Astera-org · loren-ac · Mar 24, 2026
diff --git a/simplexity/generative_processes/binary_encoded_process.py b/simplexity/generative_processes/binary_encoded_process.py
@@ -0,0 +1,191 @@
+"""Binary-encoded generative process wrapper.
+
+Wraps any GenerativeProcess by encoding its vocabulary into binary. Each base token
+is encoded as a fixed-width big-endian binary string of ceil(log2(vocab_size)) bits.
+The wrapper emits individual bits and only transitions the underlying state after
+a complete binary word has been emitted.
+
+Token encoding: token t is emitted as bits b_0, ..., b_{n-1} where
+b_i = (t >> (n - 1 - i)) & 1 (big-endian / MSB first).
+"""
+
+from __future__ import annotations
+
+import math
+from typing import Any, NamedTuple
+
+import chex
+import equinox as eqx
+import jax
+import jax.numpy as jnp
+
+from simplexity.generative_processes.generative_process import GenerativeProcess
+
+
+class BinaryEncodedState(NamedTuple):
+    """State for a binary-encoded generative process.
+
+    Attributes:
+        base_state: The wrapped process's belief state.
+        bit_position: Index of the next bit to emit (0 to num_bits - 1).
+        accumulated_prefix: Integer built from bits emitted so far in the current word.
+    """
+
+    base_state: Any
+    bit_position: jax.Array
+    accumulated_prefix: jax.Array
+
+
+class BinaryEncodedProcess[State](GenerativeProcess[BinaryEncodedState]):
+    """Wraps a GenerativeProcess by encoding its vocabulary into binary.
+
+    For a base process with vocab size V:
+    - num_bits = ceil(log2(V)) binary digits per base token
+    - New vocab size is 2 (binary: 0 or 1)
+    - Each base token is emitted as num_bits binary digits (big-endian, MSB first)
+    - The underlying state only transitions after all num_bits bits are emitted
+    - Unused binary codes (when V is not a power of 2) have probability 0
+
+    This encoding preserves the causal state structure of the base process. The
+    additional state variables (bit_position, accumulated_prefix) are deterministic
+    given the history and add no genuine memory.
+
+    Args:
+        base_process: The generative process to wrap. Must have vocab_size >= 2.
+    """
+
+    base_process: GenerativeProcess[State]
+    num_bits: int
+    _token_indices: jax.Array
+
+    def __init__(self, base_process: GenerativeProcess[State]) -> None:
+        if base_process.vocab_size < 2:
+            raise ValueError(f"base process vocab_size must be >= 2, got {base_process.vocab_size}")
+        self.base_process = base_process
+        self.num_bits = math.ceil(math.log2(base_process.vocab_size))

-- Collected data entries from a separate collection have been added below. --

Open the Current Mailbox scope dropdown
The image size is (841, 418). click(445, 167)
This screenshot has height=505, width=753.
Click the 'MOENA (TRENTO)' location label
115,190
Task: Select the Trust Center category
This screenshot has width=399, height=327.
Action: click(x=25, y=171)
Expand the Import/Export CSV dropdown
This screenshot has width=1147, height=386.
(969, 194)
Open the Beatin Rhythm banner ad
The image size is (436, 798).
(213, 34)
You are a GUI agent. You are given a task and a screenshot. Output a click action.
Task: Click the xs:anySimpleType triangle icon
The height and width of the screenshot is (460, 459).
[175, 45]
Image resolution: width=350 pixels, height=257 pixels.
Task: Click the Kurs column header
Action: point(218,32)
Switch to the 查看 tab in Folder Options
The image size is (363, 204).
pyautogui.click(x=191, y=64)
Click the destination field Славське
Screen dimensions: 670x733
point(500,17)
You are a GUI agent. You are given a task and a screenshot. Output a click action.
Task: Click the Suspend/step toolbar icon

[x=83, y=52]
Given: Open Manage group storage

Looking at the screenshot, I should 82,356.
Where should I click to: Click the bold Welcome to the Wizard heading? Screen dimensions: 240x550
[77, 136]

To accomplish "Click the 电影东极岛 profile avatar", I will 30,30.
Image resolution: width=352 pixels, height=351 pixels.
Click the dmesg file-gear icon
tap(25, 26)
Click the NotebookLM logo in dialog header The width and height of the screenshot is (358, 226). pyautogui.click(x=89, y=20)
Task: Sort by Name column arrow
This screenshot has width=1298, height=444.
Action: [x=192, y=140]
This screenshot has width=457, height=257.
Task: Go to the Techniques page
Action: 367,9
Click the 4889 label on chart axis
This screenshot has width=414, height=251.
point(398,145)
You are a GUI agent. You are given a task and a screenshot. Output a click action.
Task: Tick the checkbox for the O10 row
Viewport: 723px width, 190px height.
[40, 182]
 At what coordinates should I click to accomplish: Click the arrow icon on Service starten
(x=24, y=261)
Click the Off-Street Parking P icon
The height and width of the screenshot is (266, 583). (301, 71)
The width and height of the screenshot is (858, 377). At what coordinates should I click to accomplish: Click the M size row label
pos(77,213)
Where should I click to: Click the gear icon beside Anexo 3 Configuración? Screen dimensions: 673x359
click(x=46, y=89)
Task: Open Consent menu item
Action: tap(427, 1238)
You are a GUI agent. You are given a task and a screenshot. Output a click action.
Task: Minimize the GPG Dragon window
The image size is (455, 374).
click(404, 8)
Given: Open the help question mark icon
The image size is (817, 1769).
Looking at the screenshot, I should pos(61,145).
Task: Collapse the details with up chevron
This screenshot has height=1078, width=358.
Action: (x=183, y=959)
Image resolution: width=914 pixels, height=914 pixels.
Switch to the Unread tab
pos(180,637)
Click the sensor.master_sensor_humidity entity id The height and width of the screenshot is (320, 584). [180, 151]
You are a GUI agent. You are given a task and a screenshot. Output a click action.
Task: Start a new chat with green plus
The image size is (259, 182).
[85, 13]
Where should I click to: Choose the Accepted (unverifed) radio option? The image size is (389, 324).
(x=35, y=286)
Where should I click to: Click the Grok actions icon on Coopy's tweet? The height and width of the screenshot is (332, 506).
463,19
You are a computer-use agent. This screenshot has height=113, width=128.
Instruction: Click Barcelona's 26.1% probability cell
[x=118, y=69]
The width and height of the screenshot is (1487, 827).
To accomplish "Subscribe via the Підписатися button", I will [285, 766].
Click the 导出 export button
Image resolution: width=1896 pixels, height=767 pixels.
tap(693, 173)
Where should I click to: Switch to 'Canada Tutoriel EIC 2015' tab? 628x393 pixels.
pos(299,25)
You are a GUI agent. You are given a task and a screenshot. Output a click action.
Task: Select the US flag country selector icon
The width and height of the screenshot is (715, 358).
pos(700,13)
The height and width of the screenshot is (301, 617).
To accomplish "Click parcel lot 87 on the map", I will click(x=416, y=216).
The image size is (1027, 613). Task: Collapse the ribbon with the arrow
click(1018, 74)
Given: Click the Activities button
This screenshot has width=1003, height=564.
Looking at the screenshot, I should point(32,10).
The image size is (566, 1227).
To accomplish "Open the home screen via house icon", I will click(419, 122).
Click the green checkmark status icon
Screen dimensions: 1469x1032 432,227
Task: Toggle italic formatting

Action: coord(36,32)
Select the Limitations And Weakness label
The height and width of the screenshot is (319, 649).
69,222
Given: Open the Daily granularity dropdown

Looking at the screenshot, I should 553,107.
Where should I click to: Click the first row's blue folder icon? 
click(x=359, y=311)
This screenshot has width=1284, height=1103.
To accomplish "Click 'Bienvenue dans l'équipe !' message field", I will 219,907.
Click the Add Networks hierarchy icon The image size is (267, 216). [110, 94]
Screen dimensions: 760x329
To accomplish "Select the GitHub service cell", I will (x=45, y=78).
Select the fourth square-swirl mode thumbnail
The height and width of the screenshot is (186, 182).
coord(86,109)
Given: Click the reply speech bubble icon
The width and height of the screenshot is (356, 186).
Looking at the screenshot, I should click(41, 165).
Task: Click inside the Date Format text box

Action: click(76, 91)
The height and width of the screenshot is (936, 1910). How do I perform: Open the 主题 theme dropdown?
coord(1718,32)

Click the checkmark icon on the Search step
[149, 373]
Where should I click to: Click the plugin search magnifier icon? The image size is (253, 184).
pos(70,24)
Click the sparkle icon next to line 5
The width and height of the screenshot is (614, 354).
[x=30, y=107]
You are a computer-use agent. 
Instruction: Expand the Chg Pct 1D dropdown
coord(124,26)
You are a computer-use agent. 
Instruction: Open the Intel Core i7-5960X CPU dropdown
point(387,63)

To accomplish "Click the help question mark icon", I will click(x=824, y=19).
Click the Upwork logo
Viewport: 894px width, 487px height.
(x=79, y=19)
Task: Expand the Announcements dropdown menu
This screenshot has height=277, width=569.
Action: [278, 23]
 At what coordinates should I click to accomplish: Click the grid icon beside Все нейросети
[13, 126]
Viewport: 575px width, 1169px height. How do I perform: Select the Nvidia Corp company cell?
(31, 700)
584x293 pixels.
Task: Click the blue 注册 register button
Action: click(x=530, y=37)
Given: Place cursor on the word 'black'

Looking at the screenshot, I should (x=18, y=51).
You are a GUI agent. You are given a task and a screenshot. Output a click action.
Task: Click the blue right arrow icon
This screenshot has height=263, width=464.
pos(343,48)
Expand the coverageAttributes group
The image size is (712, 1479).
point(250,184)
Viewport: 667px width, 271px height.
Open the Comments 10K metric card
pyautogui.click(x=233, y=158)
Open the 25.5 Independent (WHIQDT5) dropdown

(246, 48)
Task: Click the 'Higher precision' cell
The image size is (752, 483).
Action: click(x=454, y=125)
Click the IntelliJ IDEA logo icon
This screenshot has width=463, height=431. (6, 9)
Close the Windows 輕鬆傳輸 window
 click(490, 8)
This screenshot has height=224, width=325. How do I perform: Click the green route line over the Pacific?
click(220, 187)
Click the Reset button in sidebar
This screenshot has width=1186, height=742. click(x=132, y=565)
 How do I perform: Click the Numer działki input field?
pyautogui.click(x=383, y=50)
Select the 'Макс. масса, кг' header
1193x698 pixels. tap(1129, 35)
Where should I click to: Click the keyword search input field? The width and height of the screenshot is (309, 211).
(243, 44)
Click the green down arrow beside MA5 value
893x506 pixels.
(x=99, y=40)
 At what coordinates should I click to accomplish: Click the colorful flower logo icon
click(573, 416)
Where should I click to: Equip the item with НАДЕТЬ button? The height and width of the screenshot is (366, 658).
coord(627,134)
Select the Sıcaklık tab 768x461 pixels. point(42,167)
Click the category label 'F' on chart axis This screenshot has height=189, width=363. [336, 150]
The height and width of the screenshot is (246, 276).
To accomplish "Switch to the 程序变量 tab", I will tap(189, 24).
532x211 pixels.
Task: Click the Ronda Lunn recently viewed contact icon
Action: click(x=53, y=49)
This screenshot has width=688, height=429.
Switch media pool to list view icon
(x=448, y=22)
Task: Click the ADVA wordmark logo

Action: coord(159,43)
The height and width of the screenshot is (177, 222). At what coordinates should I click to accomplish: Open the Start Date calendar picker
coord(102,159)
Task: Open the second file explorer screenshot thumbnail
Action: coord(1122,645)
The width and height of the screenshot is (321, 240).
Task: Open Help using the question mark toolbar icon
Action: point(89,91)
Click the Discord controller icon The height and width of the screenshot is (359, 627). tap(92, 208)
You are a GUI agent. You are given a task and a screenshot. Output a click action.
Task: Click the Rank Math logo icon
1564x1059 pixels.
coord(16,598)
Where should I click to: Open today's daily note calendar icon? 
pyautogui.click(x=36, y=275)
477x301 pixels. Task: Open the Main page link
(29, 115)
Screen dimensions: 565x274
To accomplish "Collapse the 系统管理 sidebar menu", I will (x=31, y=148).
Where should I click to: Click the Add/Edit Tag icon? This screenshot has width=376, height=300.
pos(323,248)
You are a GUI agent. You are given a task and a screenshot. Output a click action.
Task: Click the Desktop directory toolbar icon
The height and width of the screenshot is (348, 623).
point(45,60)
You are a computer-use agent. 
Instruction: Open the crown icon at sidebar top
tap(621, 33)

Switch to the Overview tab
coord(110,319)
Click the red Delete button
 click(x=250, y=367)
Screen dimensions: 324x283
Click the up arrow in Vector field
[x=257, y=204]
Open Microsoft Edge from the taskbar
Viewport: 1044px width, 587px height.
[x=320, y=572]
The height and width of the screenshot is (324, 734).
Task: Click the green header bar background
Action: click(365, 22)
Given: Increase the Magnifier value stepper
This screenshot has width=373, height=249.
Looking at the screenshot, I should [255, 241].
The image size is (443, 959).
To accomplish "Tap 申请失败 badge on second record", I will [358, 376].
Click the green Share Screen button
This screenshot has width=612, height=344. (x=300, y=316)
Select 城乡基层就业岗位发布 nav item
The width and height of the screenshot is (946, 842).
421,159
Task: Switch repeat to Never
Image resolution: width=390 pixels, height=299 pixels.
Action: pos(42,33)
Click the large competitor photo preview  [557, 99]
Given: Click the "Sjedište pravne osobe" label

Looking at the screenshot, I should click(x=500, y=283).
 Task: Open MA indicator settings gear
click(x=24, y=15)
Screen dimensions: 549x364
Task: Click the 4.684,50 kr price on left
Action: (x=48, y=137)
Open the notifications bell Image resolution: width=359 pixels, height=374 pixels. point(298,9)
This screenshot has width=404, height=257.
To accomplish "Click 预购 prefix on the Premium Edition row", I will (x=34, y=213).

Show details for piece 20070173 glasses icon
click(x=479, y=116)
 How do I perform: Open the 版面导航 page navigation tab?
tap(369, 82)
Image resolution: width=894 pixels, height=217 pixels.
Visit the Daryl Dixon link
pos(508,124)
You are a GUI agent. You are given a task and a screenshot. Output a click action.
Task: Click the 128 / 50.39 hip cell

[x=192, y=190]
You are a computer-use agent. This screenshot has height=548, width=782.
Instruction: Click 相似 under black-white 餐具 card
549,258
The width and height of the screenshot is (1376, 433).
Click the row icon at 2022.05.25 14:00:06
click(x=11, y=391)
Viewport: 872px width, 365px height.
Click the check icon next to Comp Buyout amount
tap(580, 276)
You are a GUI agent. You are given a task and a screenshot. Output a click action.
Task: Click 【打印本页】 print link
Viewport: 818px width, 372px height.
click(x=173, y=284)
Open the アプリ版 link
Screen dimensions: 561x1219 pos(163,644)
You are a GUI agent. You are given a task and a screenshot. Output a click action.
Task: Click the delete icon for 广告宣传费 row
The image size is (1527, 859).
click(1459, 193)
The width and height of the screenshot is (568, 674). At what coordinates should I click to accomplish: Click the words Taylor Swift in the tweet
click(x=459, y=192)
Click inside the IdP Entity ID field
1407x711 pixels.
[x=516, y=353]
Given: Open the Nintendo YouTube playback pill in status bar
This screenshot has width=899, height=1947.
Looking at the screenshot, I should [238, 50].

+        self._token_indices = jnp.arange(2**self.num_bits)
+
+    @property
+    def vocab_size(self) -> int:
+        """The number of observations: always 2 (binary)."""
+        return 2
+
+    @property
+    def initial_state(self) -> BinaryEncodedState:
+        """The initial state: base process initial state at bit position 0 with empty prefix."""
+        return BinaryEncodedState(
+            base_state=self.base_process.initial_state,
+            bit_position=jnp.array(0, dtype=jnp.int32),
+            accumulated_prefix=jnp.array(0, dtype=jnp.int32),
+        )
+
+    @eqx.filter_jit
+    def emit_observation(self, state: BinaryEncodedState, key: chex.PRNGKey) -> chex.Array:
+        """Emit the next binary digit by sampling from the conditional bit distribution."""
+        dist = self.observation_probability_distribution(state)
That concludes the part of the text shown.